Ireland AM Vet Spot coming up on TV3 at 10:20am: the unacceptably high numbers of healthy dogs being killed in Ireland’s dog pounds

This week, at 10.20am, we will be discussing a subject that I have felt passionate about for decades: the high level of killing of healthy dogs in Ireland’s dog pounds.

In Ireland, the data concerning stray dog collection, surrender, licensing, re-homing, euthanasia and enforcement (fines) is collected from the 34 local authority dog control services, and published annually by the Department of the Environment online at

Nationwide, 3516 dogs were euthanased in 2013, an average of 10 dogs killed every day in pounds – that’s 68 healthy living creatures killed every week. The figures illustrate a 22% drop on last year. And it’s worth keeping in mind how much Ireland has moved on from 2005 when the figures were 16546 per year/ 35 dogs per day/318 per week. (Many thanks to for help with compiling these figures)

But we’ve still got a long way to go. In my mind, as a basic watershed line, the figure should be less than 1000 per year – around 20 a week, or less than three per day. It’s worth bearing in mind that in Scotland – a country of similar size and population to Ireland – around 500 dogs are euthanased per year. Why can we not reach that level in this country?

Even within Ireland, there are marked regional differences in the percentage of dogs being euthanased at the pound. See the table at the foot of this page for details.

To summarise, nationwide, around 16.5% of dogs entering the pound system are euthanased.

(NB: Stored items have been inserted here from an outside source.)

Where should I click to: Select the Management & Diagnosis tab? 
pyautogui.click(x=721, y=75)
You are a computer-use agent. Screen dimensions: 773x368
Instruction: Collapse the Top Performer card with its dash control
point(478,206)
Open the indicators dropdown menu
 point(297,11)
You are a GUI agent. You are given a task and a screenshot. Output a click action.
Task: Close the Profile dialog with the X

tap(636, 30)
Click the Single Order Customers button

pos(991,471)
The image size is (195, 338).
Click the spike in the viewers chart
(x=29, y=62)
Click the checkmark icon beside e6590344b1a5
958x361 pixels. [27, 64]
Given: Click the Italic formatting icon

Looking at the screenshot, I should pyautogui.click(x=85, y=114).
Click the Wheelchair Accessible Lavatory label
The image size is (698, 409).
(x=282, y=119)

In the best performing pounds, (Cavan and Leitrim), less than 1% of the dogs are euthanased

In the worst performing pounds, (Cork County, Limerick City), more than 40% of dogs are euthanased.

There are many reasons for this, but one key factor is good liaison between dog pounds and local animal rescue groups.

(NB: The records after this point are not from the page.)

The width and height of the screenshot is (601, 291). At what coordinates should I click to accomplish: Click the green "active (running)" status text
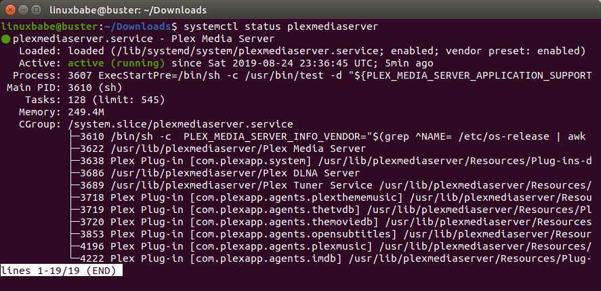(x=108, y=63)
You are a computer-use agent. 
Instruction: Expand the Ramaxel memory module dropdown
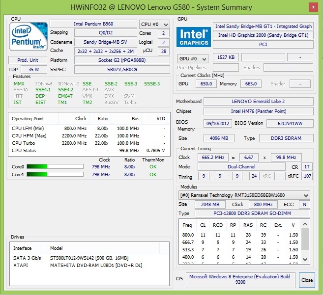[x=244, y=195]
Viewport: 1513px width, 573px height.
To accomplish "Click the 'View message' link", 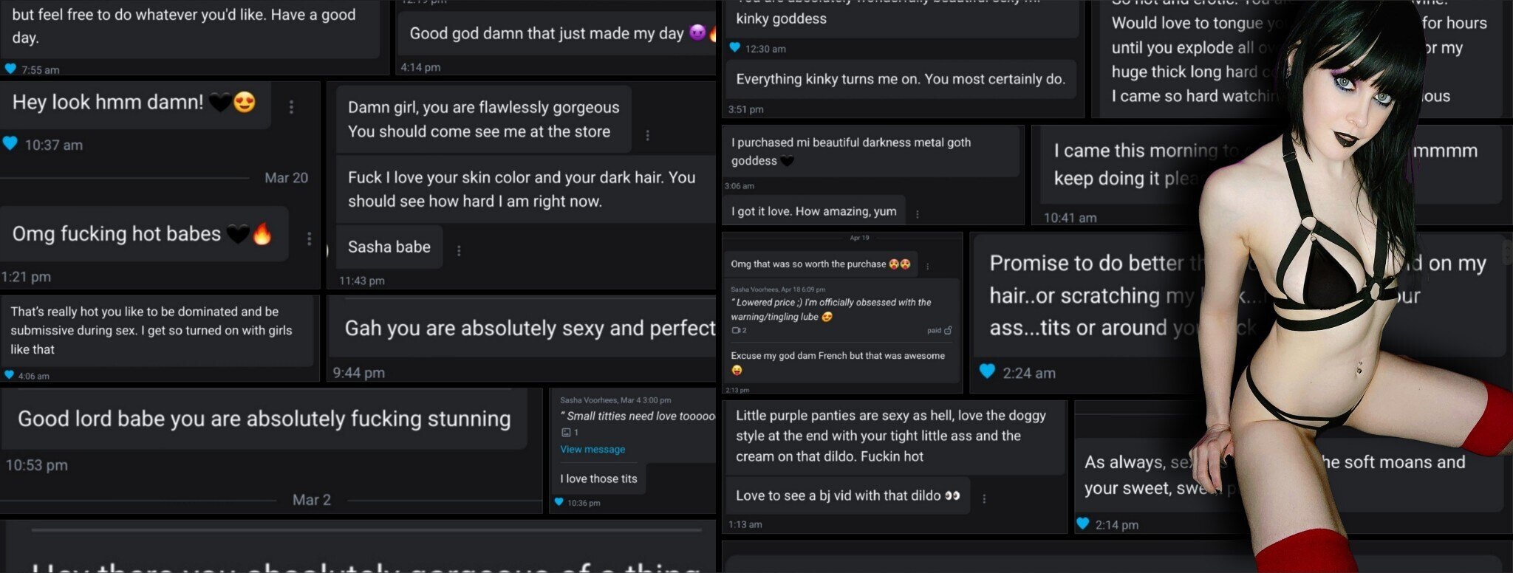I will click(x=592, y=449).
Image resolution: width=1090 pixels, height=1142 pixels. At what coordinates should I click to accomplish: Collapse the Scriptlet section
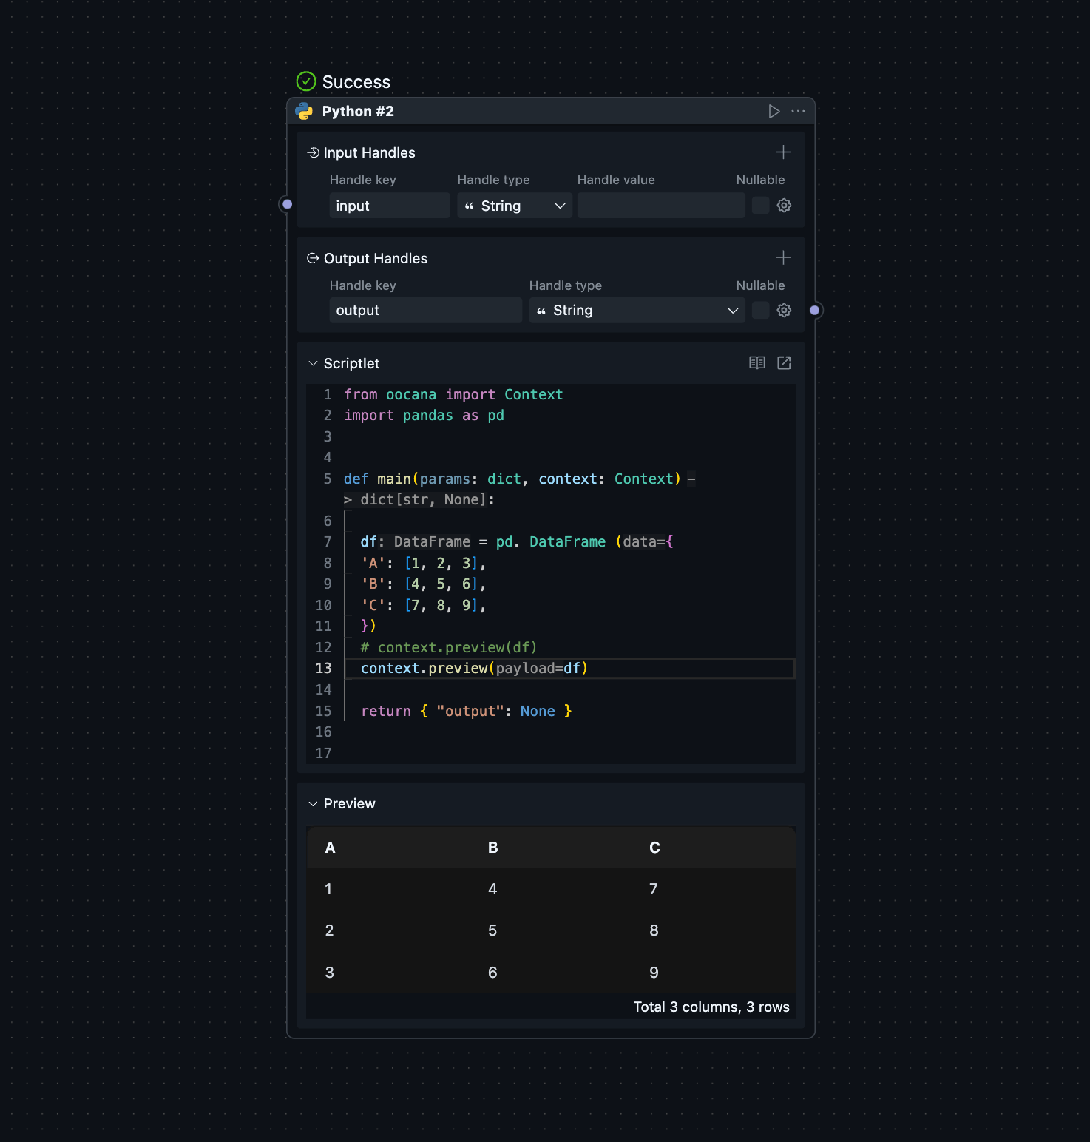tap(313, 364)
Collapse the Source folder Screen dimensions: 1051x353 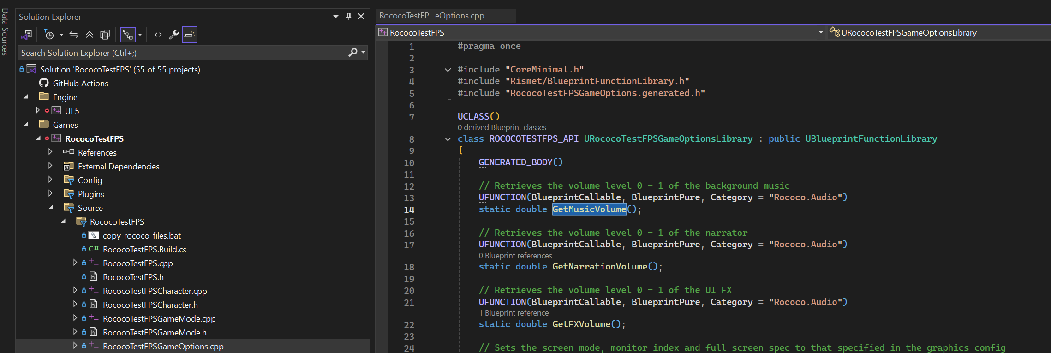[51, 208]
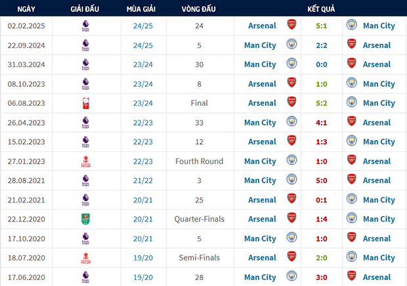Click the Arsenal crest in the 5:1 row
Screen dimensions: 407x286
[x=291, y=24]
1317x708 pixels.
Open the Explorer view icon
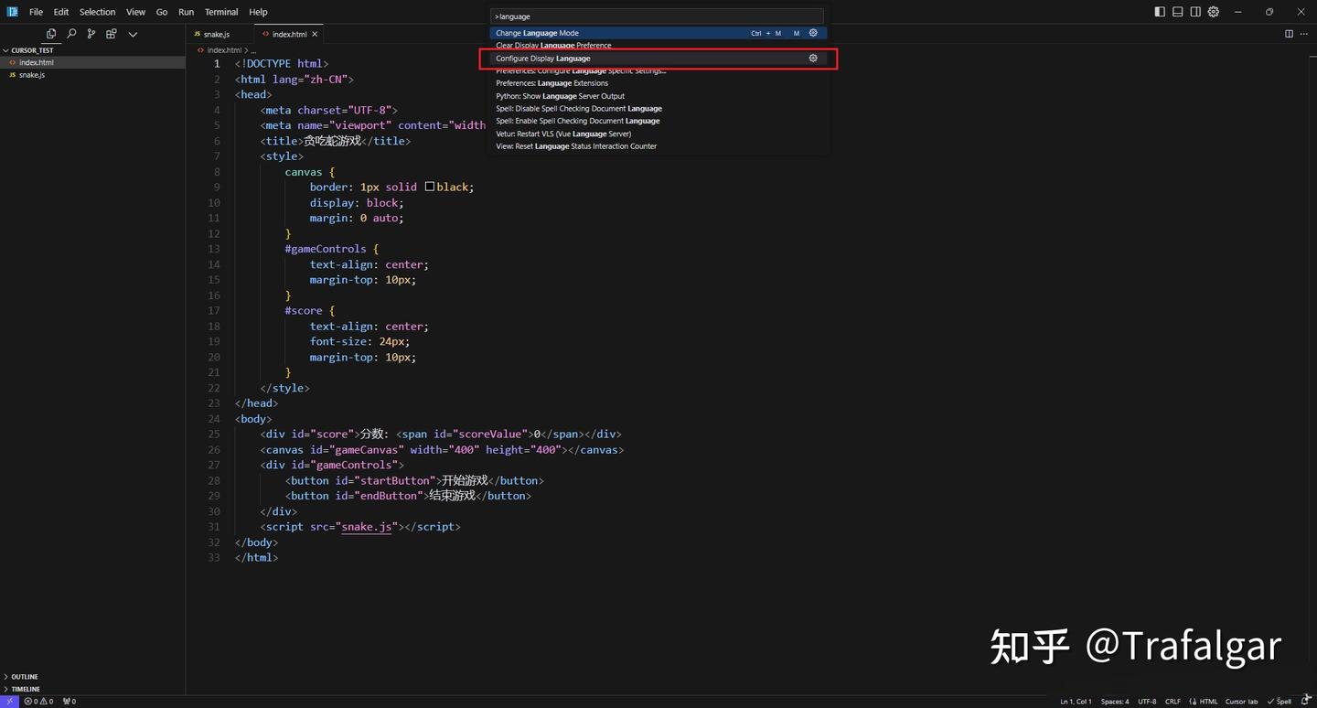coord(51,34)
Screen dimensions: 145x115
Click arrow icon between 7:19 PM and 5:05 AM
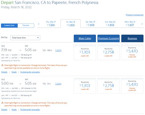click(20, 50)
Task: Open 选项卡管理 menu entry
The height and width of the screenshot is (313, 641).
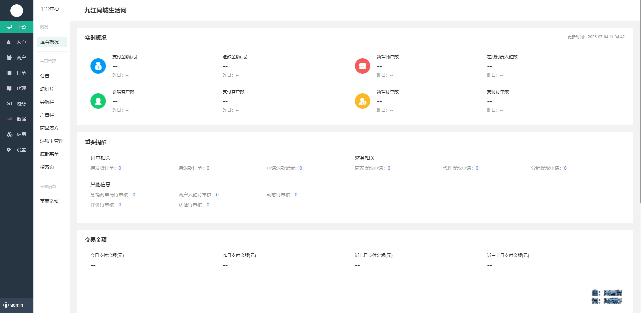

If you’re involved in animal welfare, develop a good relationship with your dog warden and/or pound, regardless of what you think of them. You could save lives – and that’s what matters.

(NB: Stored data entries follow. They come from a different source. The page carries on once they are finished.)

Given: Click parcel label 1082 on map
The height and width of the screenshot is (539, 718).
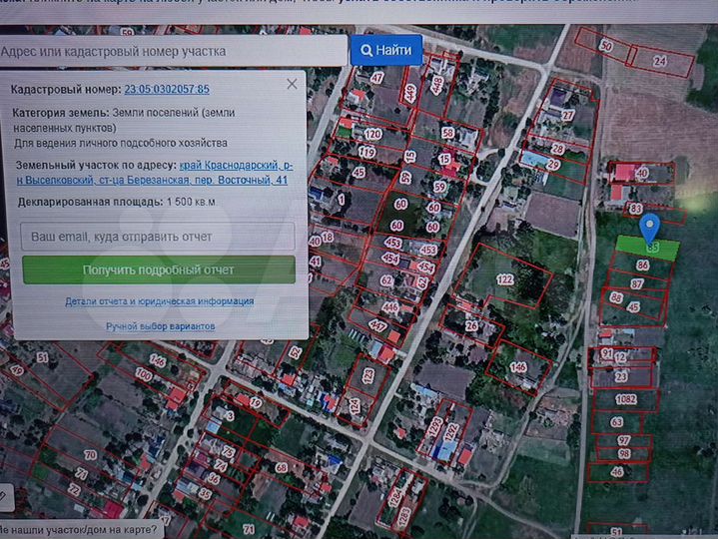Looking at the screenshot, I should point(626,399).
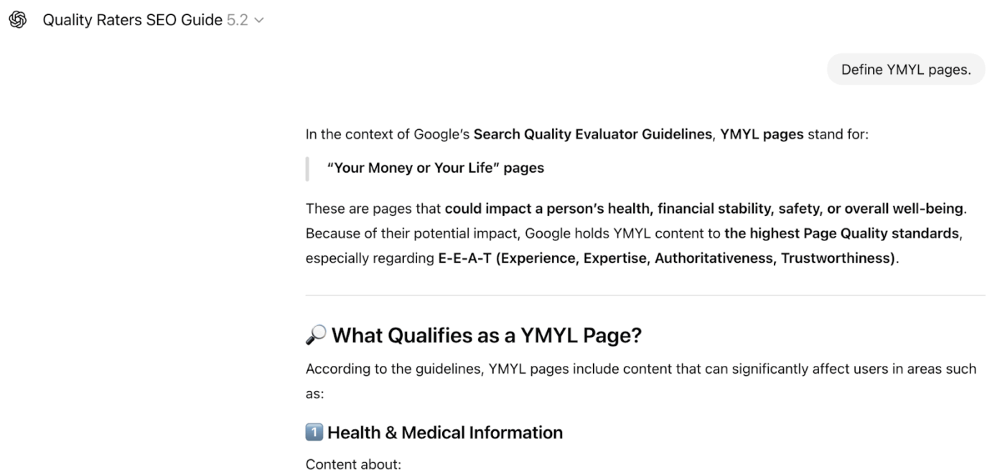Screen dimensions: 1005x472
Task: Select the Health & Medical Information heading text
Action: pos(444,432)
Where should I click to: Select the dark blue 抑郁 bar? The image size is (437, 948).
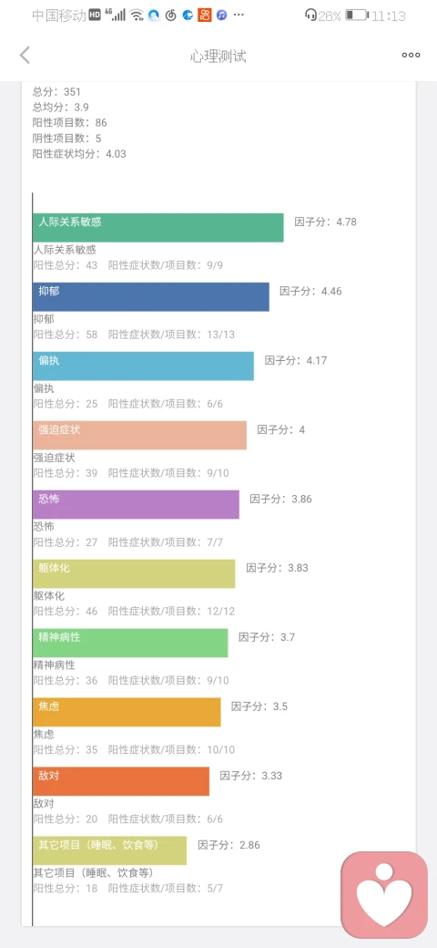coord(151,297)
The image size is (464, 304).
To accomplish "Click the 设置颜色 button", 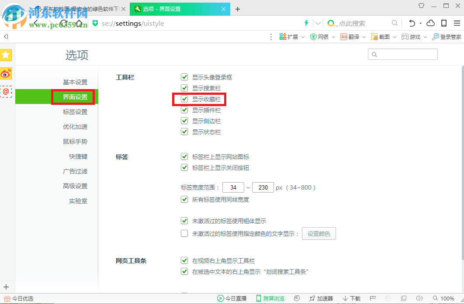I will click(319, 233).
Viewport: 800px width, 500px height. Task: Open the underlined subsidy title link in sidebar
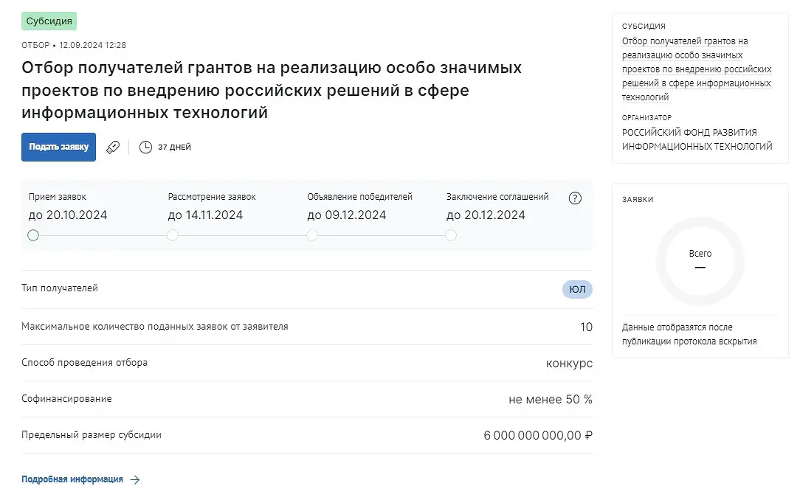[696, 69]
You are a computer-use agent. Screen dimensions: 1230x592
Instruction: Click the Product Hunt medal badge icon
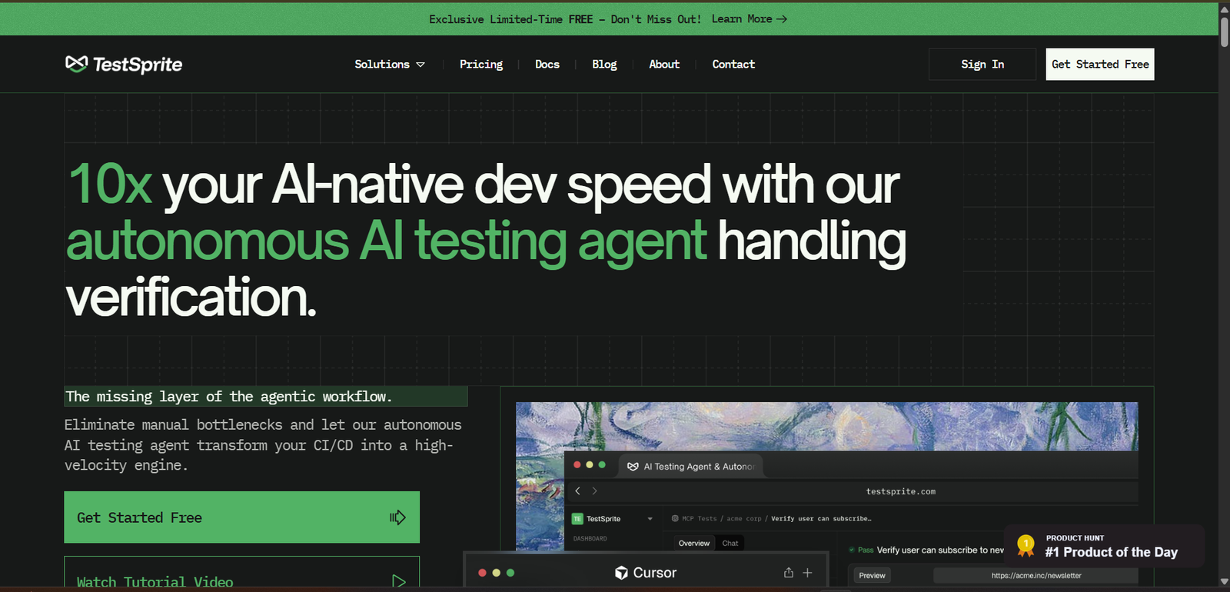tap(1026, 546)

In my mind, each pound should aim to be less than the national average, which means that the following thirteen pounds still need to make progress:

Carlow, Clare, Cork County, Donegal, Galway City, Kerry, Kildare, Laois, Limerick City, Limerick County, North Tipperary, Roscommon, Wexford

The biggest issue is not the pounds themselves – they are only trying to deal with the problem created by dog owners. The main issue is over-production of pups by people who do not take responsibility for the breeding of their pets.

Over 50% of litters of puppies are unplanned/unwanted. This is the real issue and that is what the focus should be. This is why SpayAware has been set up – visit to find out more.

What can viewers do to help prevent healthy dogs being killed?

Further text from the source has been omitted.